Aseismic Fault Slip During a Shallow Normal-Faulting Seismic Swarm Constrained Using a Physically Informed Geodetic Inversion Method

Improved imaging of the spatio-temporal growth of fault slip is crucial for understanding the driving mechanisms of earthquakes and faulting. This is especially critical to properly evaluate the evolution of seismic swarms and earthquake precursory phenomena. Fault slip inversion is an ill-posed problem and hence regularization is required to obtain stable and interpretable solutions. An analysis of compiled finite fault slip models shows that slip distributions can be approximated with a generic elliptical shape, particularly well for M <= 7.5 events. Therefore, we introduce a new physically informed regularization to constrain the spatial pattern of slip distribution. Our approach adapts a crack model derived from mechanical laboratory experiments and allows for complex slipping patterns by stacking multiple cracks.
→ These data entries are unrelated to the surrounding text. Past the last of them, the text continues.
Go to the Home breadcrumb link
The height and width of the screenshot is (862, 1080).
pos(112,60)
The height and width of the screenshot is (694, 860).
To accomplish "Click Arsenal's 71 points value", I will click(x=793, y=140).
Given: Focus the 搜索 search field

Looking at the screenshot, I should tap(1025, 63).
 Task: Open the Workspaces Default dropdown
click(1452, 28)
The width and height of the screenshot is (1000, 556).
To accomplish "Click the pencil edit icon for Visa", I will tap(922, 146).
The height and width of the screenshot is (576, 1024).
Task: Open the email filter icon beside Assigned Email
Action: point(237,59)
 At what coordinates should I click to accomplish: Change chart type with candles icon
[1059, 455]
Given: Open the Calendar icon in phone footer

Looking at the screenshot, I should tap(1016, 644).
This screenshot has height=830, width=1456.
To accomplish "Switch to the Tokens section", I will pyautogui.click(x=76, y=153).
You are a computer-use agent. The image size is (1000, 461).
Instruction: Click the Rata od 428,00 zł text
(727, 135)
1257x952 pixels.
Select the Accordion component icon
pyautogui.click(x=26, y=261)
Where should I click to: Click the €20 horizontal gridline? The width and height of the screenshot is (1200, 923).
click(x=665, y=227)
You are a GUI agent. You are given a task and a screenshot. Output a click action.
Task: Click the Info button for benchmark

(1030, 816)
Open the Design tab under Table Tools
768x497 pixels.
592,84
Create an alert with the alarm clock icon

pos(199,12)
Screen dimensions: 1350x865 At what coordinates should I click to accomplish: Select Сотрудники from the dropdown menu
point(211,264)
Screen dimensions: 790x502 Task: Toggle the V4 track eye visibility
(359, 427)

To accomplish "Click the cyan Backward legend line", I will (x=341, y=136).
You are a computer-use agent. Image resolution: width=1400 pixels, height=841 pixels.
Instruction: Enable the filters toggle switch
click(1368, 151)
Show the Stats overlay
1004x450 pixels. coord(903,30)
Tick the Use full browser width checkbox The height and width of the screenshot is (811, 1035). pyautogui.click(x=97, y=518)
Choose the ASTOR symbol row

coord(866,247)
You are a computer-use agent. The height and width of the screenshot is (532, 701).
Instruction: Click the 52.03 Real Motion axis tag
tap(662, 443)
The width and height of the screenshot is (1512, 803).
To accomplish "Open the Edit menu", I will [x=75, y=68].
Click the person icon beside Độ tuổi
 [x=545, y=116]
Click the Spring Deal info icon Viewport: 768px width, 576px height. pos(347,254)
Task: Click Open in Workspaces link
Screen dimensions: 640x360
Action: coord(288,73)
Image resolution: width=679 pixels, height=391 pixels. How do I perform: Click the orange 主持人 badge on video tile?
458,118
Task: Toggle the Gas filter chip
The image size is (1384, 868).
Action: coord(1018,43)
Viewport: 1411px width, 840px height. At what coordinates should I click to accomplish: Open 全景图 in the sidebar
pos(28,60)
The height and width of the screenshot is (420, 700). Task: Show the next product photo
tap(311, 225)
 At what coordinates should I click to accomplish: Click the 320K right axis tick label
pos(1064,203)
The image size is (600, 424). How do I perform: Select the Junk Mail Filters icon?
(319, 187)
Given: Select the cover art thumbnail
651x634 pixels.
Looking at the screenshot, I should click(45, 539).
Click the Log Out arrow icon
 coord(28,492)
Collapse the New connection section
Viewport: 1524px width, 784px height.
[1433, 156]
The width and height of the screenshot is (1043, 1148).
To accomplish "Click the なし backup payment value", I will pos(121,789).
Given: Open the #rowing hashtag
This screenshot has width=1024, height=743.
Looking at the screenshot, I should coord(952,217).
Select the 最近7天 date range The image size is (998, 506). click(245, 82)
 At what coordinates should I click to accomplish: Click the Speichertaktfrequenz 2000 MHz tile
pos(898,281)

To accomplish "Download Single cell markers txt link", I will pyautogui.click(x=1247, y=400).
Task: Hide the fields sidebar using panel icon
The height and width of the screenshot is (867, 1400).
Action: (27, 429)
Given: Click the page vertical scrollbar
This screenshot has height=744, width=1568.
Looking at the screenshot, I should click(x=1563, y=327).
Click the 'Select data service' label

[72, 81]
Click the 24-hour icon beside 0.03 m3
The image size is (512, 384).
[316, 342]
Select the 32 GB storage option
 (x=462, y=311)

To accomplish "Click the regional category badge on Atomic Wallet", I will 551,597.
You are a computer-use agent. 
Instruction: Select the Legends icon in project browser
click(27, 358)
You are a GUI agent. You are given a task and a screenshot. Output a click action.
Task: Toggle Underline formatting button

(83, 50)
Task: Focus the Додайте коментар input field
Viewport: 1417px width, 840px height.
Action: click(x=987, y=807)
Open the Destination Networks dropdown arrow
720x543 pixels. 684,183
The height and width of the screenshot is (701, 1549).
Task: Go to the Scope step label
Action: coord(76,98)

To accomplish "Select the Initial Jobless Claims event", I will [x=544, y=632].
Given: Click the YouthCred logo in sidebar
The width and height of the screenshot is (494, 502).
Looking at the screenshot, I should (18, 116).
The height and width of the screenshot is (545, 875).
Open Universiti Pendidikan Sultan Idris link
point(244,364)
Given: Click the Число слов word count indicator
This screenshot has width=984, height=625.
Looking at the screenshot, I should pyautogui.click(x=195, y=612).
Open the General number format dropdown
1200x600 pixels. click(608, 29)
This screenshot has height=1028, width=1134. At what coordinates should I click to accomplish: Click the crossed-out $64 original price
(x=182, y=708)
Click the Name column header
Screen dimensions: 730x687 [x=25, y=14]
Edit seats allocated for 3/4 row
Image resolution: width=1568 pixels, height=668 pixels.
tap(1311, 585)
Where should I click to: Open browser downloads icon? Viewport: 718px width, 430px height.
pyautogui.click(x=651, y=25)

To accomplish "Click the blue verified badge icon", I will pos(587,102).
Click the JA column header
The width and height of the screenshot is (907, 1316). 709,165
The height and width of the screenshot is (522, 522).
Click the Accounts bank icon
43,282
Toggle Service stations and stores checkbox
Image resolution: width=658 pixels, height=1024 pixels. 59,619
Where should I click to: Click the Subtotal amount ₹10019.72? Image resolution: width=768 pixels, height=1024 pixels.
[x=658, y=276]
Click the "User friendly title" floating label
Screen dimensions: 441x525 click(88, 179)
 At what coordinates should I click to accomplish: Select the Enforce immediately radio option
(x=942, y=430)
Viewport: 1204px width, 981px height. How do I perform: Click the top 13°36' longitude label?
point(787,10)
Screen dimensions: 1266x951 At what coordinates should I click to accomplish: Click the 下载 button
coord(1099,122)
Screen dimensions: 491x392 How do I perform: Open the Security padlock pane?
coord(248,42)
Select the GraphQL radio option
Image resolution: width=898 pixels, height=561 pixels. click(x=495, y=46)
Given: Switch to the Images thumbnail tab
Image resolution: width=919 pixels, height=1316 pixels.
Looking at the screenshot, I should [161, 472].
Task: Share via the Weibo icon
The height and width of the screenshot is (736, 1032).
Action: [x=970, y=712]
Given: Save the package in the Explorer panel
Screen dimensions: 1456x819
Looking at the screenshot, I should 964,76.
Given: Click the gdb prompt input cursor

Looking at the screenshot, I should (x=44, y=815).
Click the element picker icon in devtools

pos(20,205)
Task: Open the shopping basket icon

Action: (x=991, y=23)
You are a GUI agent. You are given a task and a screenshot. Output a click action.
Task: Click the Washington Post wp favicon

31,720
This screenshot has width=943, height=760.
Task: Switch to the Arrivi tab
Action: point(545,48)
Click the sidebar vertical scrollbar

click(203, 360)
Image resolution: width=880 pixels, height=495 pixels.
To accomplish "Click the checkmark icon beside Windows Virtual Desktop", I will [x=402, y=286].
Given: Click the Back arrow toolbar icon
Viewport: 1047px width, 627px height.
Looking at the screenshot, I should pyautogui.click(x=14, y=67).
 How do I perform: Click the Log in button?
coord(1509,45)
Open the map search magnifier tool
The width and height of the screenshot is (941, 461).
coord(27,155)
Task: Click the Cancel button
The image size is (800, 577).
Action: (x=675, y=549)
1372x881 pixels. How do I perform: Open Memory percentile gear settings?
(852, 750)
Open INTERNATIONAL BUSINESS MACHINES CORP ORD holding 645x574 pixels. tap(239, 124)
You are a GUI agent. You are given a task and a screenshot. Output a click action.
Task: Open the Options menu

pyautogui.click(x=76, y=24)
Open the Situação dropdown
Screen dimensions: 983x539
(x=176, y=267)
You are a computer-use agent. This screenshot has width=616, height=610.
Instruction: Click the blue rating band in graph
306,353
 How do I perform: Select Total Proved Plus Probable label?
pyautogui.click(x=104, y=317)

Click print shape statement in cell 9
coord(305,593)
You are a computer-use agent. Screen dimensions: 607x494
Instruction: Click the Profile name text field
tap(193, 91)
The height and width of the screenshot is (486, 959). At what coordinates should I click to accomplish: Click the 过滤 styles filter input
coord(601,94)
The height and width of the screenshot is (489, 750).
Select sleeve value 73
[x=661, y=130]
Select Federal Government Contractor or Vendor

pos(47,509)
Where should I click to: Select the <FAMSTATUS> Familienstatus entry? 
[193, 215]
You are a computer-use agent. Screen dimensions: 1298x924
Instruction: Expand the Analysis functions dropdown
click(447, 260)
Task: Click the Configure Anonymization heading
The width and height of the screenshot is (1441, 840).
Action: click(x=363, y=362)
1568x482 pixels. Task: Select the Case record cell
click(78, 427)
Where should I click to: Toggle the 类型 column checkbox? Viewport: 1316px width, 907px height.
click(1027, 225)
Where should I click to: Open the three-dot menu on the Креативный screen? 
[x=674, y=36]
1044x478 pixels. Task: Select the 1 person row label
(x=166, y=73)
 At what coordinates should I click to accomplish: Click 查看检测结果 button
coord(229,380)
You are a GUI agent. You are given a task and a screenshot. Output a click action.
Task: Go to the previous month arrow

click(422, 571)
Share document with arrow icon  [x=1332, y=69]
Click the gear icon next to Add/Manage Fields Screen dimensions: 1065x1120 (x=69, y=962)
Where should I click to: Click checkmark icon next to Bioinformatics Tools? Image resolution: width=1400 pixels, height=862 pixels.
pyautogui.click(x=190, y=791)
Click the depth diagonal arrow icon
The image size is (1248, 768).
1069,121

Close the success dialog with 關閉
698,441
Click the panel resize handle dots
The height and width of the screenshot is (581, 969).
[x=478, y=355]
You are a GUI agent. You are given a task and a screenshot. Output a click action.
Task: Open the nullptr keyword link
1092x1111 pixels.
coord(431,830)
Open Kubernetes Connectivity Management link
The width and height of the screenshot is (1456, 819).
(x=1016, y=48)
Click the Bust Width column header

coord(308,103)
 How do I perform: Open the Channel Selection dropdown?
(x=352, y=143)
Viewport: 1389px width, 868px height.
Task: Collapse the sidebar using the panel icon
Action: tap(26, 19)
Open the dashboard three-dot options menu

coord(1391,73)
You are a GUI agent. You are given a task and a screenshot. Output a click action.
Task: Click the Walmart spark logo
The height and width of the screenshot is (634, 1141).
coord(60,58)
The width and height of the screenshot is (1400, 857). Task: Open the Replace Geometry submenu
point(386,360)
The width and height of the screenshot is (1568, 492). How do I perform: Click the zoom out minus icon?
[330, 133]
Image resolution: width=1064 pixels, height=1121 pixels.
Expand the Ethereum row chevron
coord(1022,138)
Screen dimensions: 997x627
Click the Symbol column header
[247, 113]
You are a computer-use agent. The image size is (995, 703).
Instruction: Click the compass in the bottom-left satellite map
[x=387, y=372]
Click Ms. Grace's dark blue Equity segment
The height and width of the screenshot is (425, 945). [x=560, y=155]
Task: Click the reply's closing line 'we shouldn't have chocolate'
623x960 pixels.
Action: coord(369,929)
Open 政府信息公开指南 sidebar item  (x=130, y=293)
The new inversion method successfully recovered different simulated time-dependent patterns of slip propagation, that is, crack-like and pulse-like ruptures, directly using wrapped satellite radar interferometry (InSAR) phase observations. We find that the new method reduces model parameter space, and favors simpler interpretable spatio-temporal fault slip distributions. We apply the proposed method to the 2011 March-September normal-faulting seismic swarm at Hawthorne (Nevada, USA), by computing ENVISAT and RADARSAT-2 interferograms to estimate the spatio-temporal evolution of fault slip distribution. The results show that (a) aseismic slip might play a significant role during the initial stage and (b) this shallow seismic swarm had slip rates consistent with those of slow earthquake processes. The proposed method will be useful in retrieving time-dependent fault slip evolution and is expected to be widely applicable to studying fault mechanics, particularly in slow earthquakes.